Word and element location records:
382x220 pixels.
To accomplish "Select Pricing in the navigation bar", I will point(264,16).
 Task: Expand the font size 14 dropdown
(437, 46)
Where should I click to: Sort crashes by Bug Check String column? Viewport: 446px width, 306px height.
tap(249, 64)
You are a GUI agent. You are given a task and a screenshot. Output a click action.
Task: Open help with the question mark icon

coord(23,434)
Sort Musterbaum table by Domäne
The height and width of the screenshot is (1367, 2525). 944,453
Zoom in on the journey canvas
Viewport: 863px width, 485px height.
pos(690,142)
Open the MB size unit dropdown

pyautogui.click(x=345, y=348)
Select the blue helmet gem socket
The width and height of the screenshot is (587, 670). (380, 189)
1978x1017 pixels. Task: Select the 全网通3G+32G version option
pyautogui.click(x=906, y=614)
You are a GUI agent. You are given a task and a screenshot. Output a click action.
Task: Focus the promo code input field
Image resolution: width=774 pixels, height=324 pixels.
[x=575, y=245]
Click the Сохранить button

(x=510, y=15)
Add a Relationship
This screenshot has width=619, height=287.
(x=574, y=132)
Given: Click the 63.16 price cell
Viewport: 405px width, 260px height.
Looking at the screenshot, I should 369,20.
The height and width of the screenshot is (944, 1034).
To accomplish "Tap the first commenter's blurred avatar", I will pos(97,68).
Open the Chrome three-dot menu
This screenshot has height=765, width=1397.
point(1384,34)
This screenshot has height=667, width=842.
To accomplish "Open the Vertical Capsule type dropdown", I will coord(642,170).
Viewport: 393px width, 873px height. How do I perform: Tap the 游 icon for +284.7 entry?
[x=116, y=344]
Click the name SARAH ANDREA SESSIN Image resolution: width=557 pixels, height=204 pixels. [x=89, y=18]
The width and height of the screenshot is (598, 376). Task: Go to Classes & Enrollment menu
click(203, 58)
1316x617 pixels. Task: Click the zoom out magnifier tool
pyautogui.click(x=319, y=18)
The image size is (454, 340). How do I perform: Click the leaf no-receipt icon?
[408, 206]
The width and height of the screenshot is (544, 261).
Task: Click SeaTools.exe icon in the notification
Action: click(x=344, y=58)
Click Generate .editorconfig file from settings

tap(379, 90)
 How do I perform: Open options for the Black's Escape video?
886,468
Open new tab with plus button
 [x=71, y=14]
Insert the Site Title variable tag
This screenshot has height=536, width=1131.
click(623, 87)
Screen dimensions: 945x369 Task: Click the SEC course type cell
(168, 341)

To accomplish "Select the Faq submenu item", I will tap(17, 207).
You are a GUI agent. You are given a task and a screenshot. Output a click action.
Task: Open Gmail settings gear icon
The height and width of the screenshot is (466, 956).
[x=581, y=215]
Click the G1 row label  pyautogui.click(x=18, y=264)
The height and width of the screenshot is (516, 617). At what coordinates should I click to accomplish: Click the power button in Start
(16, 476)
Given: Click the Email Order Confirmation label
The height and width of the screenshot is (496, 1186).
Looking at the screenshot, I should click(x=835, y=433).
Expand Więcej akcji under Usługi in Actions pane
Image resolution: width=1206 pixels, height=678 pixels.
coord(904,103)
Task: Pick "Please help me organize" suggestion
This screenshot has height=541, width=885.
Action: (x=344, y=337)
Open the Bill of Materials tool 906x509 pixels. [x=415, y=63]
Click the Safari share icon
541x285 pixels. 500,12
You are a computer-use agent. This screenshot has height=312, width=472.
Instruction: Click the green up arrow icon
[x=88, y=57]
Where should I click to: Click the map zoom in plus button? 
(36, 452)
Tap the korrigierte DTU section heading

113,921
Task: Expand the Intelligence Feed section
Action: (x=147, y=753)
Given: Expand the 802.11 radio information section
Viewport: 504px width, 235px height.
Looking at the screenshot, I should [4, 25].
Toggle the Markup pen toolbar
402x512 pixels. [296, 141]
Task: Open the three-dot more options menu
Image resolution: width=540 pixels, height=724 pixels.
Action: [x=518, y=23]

**OBJECTIVE**: Count the lines of the records that contain the string "plus", treating uppercase and lowercase as different. Give only the number.

**THE RESULT**: 2